まりに引っ張られる様にして、京一は川の方に向かった。

「まったく、まりが将来苦労したら、どう責任取るつもり?」

「また、そんな事を」

「あんたの弟子なんて、まともな人間に育つとは思えないわ」

「手厳しいですね、相変わらず」

「あんたが、妹に出したちょっかいを忘れたりはしないわよ」

「昔の事を…」

「あんたにも言っとくけど、まりにまでちょっかいかけたりしたら承知しないわよ」

まりの母親の言葉に、神夷はこけかけた。

「オレにロリコンの気はないんですけど」

「何を言ってるの。たかが、20歳の差じゃない。そんなカップルごろごろしてるわ」

「勘弁してくださいよ」

神夷は、苦笑した。

「安心していいですよ。来週には、俺達は東京に帰りますからね。しばらく会う事もないでしょう」

「二度と、会いたくはないわね」

同じ頃、まりも京一から同じ話を聞いていた。

「しんじゅく?それどこ?」

「東京だよ。
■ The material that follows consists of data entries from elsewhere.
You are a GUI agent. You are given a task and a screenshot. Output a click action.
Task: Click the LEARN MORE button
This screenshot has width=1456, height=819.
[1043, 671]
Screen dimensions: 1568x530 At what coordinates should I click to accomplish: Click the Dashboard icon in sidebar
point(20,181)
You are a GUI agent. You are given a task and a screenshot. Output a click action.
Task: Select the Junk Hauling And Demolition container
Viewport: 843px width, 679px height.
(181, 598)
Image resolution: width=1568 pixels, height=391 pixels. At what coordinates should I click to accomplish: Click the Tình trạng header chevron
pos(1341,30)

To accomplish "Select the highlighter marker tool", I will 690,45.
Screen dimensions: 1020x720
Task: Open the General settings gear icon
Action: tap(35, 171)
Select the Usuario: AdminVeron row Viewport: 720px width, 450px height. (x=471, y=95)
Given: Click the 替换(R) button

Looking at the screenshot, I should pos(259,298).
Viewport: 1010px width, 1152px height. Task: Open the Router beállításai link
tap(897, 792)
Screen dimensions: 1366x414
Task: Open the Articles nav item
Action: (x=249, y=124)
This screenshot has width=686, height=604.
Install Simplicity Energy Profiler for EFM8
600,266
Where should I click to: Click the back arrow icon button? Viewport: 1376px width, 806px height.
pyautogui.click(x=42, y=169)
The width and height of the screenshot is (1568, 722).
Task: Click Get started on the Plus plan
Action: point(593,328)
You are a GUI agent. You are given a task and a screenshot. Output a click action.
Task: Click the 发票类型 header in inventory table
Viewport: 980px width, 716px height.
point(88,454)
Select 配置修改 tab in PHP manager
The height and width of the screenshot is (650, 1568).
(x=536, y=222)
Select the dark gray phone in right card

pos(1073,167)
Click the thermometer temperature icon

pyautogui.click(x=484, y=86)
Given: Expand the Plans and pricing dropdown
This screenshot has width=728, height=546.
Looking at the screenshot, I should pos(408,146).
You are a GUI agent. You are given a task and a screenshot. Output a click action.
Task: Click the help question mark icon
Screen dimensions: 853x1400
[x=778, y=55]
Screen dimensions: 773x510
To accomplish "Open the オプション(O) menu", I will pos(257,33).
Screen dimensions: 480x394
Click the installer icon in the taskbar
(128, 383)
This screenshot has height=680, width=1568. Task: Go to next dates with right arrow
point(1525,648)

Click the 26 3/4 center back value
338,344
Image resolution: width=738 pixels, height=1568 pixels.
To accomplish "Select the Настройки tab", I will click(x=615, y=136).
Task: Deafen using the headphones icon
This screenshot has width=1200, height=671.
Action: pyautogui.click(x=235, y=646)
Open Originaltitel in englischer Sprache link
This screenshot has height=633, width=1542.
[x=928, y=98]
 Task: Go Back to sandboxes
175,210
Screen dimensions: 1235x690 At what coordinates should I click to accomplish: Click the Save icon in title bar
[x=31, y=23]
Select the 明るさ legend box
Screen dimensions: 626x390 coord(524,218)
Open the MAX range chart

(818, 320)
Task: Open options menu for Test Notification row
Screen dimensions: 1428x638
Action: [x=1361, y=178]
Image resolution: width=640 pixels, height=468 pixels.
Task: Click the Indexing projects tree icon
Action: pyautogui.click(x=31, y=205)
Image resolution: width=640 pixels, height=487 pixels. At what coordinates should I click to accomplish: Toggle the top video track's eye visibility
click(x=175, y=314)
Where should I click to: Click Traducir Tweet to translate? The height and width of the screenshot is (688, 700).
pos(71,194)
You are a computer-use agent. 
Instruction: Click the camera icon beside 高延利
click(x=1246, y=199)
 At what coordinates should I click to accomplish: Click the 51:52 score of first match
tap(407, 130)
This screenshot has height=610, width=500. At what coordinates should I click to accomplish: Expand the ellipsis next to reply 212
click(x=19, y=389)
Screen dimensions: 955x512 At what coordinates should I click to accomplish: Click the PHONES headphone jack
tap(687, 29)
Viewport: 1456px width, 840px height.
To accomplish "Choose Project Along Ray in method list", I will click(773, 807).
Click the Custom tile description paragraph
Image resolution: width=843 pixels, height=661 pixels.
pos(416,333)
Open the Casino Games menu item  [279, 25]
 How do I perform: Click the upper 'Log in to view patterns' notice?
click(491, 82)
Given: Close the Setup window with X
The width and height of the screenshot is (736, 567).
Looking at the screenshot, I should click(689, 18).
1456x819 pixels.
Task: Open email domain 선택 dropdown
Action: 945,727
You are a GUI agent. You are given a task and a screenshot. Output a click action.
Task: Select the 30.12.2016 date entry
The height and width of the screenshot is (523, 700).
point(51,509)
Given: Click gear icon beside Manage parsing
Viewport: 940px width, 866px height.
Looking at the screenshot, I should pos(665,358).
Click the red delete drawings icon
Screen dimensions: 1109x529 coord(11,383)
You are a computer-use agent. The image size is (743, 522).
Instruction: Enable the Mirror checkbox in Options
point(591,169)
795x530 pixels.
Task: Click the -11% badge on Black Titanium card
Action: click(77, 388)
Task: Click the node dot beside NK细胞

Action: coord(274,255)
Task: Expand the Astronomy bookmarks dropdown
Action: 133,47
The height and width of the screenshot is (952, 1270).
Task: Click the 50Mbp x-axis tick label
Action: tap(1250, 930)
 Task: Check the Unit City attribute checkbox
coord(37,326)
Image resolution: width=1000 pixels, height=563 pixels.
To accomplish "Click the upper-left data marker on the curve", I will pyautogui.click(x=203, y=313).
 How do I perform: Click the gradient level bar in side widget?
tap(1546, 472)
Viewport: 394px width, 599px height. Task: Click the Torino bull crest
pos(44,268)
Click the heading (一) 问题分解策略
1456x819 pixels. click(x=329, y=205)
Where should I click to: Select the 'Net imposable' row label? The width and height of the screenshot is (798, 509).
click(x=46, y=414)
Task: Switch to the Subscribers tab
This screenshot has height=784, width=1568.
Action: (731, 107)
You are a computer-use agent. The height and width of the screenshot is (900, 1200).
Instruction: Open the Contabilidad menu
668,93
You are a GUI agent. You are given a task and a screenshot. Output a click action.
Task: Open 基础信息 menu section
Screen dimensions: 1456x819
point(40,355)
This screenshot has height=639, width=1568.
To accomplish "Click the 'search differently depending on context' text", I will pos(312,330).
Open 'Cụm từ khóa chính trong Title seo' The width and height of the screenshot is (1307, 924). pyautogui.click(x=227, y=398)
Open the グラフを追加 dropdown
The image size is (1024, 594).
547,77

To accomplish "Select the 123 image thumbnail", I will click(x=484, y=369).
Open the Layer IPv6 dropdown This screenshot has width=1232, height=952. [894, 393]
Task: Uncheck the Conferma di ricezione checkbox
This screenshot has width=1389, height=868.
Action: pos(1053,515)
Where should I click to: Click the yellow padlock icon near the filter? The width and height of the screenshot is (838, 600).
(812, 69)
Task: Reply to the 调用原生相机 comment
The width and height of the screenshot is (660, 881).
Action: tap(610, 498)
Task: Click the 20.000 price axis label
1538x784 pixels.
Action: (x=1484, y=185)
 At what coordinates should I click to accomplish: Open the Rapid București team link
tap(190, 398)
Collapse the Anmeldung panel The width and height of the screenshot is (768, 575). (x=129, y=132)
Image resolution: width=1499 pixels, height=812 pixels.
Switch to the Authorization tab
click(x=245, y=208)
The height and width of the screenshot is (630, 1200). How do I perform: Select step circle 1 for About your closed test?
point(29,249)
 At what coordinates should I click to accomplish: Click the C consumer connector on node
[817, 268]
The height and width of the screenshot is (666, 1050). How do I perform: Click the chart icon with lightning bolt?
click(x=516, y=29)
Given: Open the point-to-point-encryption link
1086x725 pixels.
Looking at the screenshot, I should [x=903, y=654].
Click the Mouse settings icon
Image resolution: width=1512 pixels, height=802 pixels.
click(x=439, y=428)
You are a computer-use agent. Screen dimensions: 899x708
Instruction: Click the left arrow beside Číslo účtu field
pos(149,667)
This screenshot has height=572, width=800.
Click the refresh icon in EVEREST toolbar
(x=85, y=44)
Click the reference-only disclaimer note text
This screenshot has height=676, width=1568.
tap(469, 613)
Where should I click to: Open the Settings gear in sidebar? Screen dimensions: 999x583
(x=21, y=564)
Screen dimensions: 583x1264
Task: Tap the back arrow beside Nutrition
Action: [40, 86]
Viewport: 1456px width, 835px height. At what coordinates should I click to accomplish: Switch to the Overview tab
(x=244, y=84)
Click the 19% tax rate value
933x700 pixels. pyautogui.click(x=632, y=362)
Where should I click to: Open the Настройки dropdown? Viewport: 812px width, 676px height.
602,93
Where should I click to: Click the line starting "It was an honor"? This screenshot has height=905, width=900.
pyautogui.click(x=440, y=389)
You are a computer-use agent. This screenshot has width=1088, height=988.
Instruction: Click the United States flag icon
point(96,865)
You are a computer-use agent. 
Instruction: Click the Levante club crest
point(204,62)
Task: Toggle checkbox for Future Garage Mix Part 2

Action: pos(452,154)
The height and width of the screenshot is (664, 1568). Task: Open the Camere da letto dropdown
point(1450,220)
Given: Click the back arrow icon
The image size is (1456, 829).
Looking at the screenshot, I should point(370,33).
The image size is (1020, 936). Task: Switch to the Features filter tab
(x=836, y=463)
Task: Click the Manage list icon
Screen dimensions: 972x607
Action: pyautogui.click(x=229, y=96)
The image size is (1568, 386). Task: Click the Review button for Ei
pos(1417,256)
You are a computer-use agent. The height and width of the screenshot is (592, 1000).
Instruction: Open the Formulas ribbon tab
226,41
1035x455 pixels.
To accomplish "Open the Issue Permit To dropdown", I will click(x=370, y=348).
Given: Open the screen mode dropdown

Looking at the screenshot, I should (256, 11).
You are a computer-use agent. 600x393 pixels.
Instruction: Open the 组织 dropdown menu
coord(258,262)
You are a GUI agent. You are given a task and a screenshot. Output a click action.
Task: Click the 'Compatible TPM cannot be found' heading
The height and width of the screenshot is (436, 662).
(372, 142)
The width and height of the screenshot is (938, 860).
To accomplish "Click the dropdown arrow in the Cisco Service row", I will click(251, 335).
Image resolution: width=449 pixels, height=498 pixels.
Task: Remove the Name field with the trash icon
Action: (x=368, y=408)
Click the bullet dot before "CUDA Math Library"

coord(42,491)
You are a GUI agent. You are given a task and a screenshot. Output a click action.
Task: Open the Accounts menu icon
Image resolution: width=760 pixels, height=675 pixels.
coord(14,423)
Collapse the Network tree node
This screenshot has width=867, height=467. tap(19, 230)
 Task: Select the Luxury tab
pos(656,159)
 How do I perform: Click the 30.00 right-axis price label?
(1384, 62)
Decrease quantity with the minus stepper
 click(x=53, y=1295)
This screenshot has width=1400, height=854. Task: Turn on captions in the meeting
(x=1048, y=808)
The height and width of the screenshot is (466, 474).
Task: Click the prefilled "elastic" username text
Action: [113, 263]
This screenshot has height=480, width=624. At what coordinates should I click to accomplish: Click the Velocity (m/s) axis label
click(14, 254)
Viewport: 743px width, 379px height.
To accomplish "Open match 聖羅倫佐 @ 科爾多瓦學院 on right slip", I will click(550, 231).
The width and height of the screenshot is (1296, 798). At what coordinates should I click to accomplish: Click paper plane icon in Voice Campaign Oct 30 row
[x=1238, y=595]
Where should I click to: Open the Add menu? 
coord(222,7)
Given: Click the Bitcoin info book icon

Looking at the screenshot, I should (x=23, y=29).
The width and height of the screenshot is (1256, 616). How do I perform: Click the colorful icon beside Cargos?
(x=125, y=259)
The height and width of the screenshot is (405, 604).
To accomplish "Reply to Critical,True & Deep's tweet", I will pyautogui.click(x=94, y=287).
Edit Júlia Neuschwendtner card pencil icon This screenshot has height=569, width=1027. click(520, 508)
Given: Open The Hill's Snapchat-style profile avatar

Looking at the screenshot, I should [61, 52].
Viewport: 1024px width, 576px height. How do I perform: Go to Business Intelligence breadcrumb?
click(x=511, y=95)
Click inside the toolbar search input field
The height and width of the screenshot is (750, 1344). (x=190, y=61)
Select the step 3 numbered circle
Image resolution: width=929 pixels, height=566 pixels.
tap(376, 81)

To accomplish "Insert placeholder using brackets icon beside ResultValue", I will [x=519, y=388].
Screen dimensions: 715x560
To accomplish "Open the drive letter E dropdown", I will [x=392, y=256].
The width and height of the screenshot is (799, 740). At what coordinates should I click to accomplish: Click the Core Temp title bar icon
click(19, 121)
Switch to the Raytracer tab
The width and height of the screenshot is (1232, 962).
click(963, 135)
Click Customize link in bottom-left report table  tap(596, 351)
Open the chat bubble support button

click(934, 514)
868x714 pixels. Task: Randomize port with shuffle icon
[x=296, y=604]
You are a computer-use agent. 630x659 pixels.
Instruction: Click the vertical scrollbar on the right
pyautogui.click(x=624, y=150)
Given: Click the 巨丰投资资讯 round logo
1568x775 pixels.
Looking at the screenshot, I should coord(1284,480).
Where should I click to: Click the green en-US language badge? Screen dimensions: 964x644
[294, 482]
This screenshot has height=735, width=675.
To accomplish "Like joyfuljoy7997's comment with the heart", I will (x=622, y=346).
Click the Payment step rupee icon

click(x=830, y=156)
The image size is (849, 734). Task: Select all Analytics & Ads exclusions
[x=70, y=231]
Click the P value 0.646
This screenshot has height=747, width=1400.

俺の家、そこにあるんだ」

「とおいの?」

まりが泣きそうになっていた。

「電車で3時間位だな」

「もう、お兄ちゃんと遊べないの?」

「しばらくは、無理だな」

「まりも一緒に行く!お兄ちゃんと一緒に行く…」

まりは、泣き出していた。

「無理だよ、まりだって、学校あるんだろ?俺だって、学校があるから帰るんだし」

「まり、お兄ちゃんと一緒にいたい!」

泣き止まないまりを見て、京一は困り果てた。

少し視線を空に向けて、考えこんでいた京一は、何かを思いついたようにまりを見た。

「あのな、もう少し大きくなって一人で行動できる様になったら、新宿に来い

よ。俺、新宿にいるから。蓬莱寺なんて珍しい名前だから、すぐ探せるぜ」

「お兄ちゃんに会いにいっていいの?」

「ああ、約束だ。待ってるから、必ず来いよ」

「うん!約束!」

まりは、涙でぐしゃぐしゃになった顔に、笑みを浮かべた。

「まり、それまでがんばる」

「俺も頑張るからよ。必ず会おうぜ」

京一はまりの頭を撫ぜながら、そう言って笑った。

その後、2人は一緒に遊んでいた。

夕方近くになって、まりの母親は彼女を連れて帰っていった。

「少し、惜しい事をしたとか、思ってんじゃねぇか?」

「なんで、そんな事を思うんだよ。お前と一緒にするなよな」

2人の後姿を見ながら、神夷が言った言葉に京一は反発する。

「随分、可愛い娘だったからな。泣いてるんじゃないかと思ってな」

「なんで、そんな真似しなきゃいけないんだよ。また、会えるんだぜ。それを楽しみに

してりゃいいだけだろ」

京一は、少しムッとした表情を浮かべて、そう言った。

「ま、強くなる事だ。側にいたいなら、そうするしかねぇぞ」

彼は、自分の師匠の言葉の意味をその時は理解できなかった。

再び、巡り合う事になる10年後に、彼はその言葉の意味を理解する事になる。